_TASK INSTRUCTIONS_
Arrange the lines of the entries below, from the line containing "Where should I click to: Click Submitted" through the line containing "tap(282, 156)", as a Markdown table with the columns Row and Entry Line. Leave out any blank lines.

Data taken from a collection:
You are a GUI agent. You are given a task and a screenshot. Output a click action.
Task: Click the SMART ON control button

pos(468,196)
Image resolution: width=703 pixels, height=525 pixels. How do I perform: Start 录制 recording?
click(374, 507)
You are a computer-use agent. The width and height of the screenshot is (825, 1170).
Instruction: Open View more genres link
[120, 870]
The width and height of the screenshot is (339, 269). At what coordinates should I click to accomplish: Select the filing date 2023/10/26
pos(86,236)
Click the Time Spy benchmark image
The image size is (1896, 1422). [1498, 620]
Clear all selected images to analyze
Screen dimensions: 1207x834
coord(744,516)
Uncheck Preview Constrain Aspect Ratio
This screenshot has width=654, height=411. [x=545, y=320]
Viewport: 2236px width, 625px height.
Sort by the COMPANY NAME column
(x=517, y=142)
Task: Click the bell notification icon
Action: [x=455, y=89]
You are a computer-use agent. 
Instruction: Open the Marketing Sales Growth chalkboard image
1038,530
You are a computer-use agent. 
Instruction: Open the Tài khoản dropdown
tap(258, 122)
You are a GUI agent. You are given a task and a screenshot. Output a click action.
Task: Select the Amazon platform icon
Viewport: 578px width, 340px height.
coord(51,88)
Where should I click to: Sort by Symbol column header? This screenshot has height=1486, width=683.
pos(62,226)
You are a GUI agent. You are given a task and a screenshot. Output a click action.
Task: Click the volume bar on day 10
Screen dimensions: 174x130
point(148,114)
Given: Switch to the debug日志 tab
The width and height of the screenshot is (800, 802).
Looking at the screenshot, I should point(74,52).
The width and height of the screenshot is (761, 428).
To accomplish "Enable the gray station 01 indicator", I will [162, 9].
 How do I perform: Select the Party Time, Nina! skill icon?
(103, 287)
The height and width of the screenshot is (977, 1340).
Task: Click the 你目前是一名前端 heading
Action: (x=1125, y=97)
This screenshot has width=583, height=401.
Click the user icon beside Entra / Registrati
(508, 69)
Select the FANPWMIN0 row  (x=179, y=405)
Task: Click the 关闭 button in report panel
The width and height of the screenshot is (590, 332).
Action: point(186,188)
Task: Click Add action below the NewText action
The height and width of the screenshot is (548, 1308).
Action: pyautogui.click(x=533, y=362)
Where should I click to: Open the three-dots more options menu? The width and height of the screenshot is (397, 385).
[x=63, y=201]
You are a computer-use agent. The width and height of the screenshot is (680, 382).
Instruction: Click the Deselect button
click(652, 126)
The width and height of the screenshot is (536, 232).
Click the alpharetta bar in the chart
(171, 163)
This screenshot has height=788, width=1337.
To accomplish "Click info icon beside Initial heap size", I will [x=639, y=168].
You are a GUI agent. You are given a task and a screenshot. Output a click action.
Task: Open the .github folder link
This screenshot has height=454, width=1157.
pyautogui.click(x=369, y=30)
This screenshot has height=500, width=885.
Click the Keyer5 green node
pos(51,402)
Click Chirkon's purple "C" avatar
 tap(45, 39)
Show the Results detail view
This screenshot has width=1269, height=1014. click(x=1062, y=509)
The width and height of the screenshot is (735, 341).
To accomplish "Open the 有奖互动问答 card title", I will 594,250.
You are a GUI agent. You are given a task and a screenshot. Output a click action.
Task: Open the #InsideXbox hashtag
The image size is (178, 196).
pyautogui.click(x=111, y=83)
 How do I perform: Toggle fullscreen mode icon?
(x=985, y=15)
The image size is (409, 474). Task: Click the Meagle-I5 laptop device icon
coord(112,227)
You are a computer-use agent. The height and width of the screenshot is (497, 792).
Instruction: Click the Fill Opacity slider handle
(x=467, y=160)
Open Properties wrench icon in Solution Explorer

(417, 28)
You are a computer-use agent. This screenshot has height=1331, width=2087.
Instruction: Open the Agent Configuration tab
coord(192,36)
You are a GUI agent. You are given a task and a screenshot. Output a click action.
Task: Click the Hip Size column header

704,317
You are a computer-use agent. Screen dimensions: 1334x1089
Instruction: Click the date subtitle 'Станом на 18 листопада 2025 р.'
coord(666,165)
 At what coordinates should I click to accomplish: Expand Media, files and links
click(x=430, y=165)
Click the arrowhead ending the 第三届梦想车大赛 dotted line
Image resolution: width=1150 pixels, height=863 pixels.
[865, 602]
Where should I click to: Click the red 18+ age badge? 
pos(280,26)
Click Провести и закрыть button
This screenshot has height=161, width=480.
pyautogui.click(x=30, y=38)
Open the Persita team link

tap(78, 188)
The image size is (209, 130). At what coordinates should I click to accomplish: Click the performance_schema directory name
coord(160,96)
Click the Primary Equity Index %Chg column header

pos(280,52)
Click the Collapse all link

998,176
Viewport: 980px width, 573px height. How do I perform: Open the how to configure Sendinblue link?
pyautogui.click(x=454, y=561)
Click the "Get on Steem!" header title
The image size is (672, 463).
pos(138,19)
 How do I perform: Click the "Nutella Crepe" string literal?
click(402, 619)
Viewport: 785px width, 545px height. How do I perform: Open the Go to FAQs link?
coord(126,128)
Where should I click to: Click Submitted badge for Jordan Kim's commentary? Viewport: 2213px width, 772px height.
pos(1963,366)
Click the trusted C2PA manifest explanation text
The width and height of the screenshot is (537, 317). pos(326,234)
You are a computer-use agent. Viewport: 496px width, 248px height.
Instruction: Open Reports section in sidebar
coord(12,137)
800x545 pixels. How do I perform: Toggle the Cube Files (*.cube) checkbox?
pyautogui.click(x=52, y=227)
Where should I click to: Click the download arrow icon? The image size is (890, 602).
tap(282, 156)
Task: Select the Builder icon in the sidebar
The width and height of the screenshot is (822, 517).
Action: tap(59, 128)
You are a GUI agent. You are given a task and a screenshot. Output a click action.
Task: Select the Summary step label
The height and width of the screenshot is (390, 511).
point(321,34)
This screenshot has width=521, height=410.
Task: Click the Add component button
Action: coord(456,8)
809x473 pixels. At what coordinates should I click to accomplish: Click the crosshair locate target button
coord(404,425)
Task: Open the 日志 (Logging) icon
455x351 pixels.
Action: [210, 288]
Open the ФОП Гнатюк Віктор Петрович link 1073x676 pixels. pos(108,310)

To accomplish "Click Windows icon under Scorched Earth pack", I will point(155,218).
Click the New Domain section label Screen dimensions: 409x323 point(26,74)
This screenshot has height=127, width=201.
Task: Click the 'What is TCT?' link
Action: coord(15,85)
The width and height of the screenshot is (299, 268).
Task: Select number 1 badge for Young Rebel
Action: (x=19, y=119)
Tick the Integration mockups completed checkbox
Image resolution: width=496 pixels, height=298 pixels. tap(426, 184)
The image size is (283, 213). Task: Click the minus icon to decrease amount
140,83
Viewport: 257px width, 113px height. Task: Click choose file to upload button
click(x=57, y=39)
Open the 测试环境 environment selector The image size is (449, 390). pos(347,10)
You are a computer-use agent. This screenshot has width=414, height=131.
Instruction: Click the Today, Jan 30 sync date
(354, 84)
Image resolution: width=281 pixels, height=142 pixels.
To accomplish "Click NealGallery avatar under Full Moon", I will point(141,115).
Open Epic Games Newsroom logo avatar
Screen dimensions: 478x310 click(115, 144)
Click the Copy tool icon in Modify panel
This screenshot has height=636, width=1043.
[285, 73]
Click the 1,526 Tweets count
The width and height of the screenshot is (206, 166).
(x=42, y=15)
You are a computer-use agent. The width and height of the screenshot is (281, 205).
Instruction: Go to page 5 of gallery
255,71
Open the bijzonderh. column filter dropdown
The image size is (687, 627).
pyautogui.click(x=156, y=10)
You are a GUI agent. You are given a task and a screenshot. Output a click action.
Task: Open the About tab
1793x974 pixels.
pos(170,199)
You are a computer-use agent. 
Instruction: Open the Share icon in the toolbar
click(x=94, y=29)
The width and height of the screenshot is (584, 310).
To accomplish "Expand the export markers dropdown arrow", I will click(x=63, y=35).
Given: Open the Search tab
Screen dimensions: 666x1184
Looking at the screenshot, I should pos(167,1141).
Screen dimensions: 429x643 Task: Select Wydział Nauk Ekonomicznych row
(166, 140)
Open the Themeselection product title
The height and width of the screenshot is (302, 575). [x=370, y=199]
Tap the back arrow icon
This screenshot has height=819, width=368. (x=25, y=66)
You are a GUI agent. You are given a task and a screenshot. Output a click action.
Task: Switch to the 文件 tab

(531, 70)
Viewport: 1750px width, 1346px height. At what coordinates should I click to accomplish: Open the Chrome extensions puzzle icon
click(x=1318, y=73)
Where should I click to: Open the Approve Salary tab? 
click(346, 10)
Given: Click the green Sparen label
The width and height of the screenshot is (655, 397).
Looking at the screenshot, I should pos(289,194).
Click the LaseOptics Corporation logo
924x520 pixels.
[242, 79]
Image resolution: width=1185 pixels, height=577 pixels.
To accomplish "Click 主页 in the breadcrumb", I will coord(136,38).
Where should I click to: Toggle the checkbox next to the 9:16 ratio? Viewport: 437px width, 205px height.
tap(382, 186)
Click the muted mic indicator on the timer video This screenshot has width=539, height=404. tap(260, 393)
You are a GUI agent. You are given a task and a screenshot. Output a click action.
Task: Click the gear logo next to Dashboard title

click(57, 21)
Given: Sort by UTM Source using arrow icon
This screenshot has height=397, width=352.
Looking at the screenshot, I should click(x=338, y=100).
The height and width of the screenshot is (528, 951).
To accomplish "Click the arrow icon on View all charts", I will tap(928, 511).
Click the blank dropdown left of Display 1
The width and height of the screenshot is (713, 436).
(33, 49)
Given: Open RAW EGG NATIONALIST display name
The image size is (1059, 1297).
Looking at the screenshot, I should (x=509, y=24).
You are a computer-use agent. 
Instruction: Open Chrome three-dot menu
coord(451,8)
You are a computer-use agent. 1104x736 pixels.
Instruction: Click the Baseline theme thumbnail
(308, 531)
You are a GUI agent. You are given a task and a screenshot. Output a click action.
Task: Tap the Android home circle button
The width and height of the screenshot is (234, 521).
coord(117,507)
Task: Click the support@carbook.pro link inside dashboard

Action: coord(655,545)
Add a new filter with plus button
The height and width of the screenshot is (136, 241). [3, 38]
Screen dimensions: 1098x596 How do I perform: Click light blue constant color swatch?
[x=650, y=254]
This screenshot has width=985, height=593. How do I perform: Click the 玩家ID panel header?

_OUTPUT OF THE TASK_
| Row | Entry Line |
|---|---|
| 1 | Where should I click to: Click Submitted badge for Jordan Kim's commentary? Viewport: 2213px width, 772px height. |
| 2 | pos(1963,366) |
| 3 | Click the trusted C2PA manifest explanation text |
| 4 | The width and height of the screenshot is (537, 317). pos(326,234) |
| 5 | You are a computer-use agent. Viewport: 496px width, 248px height. |
| 6 | Instruction: Open Reports section in sidebar |
| 7 | coord(12,137) |
| 8 | 800x545 pixels. How do I perform: Toggle the Cube Files (*.cube) checkbox? |
| 9 | pyautogui.click(x=52, y=227) |
| 10 | Where should I click to: Click the download arrow icon? The image size is (890, 602). |
| 11 | tap(282, 156) |